### GIVEN DATA:
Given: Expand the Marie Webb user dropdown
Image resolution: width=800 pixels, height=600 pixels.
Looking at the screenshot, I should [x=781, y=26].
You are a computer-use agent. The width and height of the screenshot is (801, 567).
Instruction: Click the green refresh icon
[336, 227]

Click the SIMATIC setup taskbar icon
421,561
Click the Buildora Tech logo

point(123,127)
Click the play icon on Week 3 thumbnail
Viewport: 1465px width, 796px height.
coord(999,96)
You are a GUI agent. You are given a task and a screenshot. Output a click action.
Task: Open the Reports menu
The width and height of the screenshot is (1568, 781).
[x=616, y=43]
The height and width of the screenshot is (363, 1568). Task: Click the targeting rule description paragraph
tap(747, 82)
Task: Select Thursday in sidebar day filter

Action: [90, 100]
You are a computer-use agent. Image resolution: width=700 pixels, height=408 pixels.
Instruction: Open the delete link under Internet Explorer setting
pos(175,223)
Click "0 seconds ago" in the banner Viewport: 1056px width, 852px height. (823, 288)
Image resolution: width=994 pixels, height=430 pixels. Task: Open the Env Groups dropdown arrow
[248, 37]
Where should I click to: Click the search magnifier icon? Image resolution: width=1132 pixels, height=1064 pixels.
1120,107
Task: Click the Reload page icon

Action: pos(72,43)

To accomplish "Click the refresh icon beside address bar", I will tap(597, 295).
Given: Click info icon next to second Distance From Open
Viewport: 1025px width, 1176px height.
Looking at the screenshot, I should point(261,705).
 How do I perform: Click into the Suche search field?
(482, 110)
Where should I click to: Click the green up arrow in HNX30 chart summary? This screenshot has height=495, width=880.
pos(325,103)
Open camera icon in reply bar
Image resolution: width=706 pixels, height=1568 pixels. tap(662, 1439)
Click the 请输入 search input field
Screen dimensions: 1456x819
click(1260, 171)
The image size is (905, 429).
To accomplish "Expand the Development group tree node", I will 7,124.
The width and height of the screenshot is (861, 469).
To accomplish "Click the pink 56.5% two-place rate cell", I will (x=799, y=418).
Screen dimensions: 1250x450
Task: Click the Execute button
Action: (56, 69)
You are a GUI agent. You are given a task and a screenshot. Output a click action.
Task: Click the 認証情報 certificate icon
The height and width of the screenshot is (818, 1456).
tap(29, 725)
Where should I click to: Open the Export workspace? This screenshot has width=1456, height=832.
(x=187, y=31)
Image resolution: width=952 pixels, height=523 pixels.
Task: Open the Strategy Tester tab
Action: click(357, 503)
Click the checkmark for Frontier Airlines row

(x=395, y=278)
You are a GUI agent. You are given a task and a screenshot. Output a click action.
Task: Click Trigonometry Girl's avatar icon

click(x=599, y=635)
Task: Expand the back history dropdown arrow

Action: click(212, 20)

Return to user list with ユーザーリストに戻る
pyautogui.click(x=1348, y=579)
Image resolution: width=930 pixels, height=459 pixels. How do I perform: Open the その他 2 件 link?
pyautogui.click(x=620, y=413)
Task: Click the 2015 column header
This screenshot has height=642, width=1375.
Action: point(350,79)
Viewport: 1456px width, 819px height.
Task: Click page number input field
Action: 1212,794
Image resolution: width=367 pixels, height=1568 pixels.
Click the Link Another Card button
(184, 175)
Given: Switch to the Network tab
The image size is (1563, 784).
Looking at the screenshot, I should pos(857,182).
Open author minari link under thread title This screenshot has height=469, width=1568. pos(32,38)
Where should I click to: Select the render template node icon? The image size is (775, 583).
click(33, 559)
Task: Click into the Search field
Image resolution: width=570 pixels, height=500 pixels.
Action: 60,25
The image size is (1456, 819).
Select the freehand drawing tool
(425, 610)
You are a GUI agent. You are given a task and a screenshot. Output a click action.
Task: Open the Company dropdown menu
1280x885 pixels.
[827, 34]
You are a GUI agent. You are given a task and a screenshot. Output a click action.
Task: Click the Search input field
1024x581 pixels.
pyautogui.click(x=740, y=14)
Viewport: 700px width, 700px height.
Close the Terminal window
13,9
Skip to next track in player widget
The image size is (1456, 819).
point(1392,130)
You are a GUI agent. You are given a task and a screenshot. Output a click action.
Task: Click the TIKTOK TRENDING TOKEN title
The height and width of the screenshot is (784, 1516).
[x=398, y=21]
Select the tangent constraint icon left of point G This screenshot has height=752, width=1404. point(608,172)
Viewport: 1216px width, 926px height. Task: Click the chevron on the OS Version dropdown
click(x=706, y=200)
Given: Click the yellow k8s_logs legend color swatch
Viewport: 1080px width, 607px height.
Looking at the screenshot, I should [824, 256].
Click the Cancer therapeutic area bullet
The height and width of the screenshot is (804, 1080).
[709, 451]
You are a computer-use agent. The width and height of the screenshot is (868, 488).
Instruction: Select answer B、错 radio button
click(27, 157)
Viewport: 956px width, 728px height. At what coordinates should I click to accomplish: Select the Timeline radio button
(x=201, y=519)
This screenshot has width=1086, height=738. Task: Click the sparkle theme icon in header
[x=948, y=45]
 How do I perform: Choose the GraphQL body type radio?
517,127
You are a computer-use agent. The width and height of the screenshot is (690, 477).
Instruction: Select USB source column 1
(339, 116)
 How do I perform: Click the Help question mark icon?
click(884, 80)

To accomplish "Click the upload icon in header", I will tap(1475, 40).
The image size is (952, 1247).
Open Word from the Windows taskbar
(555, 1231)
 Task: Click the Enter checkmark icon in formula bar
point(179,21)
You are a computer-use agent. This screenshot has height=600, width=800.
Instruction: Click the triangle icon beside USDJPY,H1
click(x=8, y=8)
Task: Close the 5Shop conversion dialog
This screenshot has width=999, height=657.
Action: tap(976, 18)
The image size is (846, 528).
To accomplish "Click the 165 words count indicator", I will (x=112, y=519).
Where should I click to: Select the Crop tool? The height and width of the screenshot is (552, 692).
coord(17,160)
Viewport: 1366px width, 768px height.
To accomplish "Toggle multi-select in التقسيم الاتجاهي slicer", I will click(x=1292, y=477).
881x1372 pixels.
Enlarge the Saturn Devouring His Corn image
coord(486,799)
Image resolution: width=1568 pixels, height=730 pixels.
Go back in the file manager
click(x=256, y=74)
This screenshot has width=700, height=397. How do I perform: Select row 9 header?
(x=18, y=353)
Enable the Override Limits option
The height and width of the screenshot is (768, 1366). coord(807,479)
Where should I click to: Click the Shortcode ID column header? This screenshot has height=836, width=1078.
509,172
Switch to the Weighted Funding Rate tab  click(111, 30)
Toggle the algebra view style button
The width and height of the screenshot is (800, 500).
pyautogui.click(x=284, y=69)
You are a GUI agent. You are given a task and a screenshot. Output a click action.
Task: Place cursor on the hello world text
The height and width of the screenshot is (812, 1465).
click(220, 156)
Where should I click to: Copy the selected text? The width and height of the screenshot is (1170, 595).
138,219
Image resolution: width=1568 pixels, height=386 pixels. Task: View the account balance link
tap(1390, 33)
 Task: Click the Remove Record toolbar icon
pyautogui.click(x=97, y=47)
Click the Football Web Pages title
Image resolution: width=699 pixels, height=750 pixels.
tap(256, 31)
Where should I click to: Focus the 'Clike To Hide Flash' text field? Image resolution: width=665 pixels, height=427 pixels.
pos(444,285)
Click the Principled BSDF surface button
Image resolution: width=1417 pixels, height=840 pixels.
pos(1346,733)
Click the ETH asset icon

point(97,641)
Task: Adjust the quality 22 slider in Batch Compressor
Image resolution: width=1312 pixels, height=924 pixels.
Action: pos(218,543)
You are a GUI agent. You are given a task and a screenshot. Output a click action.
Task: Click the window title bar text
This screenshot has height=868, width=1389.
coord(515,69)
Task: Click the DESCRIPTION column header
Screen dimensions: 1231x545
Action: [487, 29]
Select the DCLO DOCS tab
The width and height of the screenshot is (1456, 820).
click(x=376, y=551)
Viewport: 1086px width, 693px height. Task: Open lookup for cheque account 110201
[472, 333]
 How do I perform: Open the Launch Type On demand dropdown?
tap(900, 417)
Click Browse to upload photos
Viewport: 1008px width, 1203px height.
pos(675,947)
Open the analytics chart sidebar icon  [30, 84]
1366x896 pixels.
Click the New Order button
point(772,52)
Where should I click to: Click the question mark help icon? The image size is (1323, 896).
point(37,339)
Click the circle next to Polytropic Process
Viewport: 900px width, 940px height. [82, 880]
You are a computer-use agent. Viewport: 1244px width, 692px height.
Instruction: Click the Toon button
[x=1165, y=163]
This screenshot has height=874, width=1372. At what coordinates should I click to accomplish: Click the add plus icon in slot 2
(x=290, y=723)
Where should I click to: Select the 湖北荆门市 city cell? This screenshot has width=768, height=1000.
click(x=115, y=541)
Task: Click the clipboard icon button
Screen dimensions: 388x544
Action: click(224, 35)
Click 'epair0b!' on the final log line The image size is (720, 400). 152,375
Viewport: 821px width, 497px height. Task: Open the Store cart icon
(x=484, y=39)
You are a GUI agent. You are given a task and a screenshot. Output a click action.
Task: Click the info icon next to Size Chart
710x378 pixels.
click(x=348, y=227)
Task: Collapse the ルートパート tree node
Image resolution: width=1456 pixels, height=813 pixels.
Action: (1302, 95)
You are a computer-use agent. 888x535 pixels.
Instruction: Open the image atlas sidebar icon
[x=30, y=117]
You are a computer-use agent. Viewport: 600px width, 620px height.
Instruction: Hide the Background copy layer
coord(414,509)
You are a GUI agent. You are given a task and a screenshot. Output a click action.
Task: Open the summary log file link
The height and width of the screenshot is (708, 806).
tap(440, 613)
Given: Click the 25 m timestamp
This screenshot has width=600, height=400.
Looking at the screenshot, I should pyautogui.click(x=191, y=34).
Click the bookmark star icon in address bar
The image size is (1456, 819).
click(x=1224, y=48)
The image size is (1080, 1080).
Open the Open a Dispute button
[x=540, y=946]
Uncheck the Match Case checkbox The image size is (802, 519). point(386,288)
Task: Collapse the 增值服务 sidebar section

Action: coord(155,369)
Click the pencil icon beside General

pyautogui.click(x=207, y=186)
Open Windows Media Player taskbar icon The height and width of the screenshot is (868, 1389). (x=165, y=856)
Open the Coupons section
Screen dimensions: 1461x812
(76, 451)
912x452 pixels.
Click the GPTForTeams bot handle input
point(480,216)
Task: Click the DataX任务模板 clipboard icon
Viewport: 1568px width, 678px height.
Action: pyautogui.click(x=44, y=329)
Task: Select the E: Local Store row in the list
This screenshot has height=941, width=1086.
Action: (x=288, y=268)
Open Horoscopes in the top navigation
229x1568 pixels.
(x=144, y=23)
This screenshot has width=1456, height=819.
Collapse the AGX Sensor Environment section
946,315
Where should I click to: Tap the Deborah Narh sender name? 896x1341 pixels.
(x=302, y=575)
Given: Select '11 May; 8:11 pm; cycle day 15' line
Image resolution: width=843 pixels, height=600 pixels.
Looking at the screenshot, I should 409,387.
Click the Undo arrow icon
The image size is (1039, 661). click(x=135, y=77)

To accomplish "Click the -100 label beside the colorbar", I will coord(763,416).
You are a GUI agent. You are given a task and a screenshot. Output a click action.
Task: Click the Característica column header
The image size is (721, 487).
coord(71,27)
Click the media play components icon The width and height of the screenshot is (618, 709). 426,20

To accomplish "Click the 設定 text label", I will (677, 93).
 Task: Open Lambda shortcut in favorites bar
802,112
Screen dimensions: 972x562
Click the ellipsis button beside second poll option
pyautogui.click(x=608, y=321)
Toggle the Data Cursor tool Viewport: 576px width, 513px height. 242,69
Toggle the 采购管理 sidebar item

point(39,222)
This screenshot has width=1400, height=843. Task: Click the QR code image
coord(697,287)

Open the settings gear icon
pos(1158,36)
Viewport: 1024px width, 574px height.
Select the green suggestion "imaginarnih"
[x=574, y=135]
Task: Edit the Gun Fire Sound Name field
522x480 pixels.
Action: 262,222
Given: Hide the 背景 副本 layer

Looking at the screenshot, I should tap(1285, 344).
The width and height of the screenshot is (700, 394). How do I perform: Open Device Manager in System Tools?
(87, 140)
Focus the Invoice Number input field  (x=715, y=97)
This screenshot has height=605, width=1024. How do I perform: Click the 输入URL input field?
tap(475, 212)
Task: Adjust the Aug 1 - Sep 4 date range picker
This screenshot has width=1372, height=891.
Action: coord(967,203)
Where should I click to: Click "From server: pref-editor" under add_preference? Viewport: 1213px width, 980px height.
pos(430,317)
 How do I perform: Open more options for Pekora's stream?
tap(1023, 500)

### DIRECTIVE:
Can you put the lines of the entries above into a JSON list of strings, one string per line and blank lines left out, starting at the line containing "How do I perform: Open the Launch" and ending at the line containing "click(x=115, y=541)", with both of those lines included?

### SOLUTION:
[
  " How do I perform: Open the Launch Type On demand dropdown?",
  "tap(900, 417)",
  "Click Browse to upload photos",
  "Viewport: 1008px width, 1203px height.",
  "pos(675,947)",
  "Open the analytics chart sidebar icon  [30, 84]",
  "1366x896 pixels.",
  "Click the New Order button",
  "point(772,52)",
  "Where should I click to: Click the question mark help icon? The image size is (1323, 896).",
  "point(37,339)",
  "Click the circle next to Polytropic Process",
  "Viewport: 900px width, 940px height. [82, 880]",
  "You are a computer-use agent. Viewport: 1244px width, 692px height.",
  "Instruction: Click the Toon button",
  "[x=1165, y=163]",
  "This screenshot has height=874, width=1372. At what coordinates should I click to accomplish: Click the add plus icon in slot 2",
  "(x=290, y=723)",
  "Where should I click to: Select the 湖北荆门市 city cell? This screenshot has width=768, height=1000.",
  "click(x=115, y=541)"
]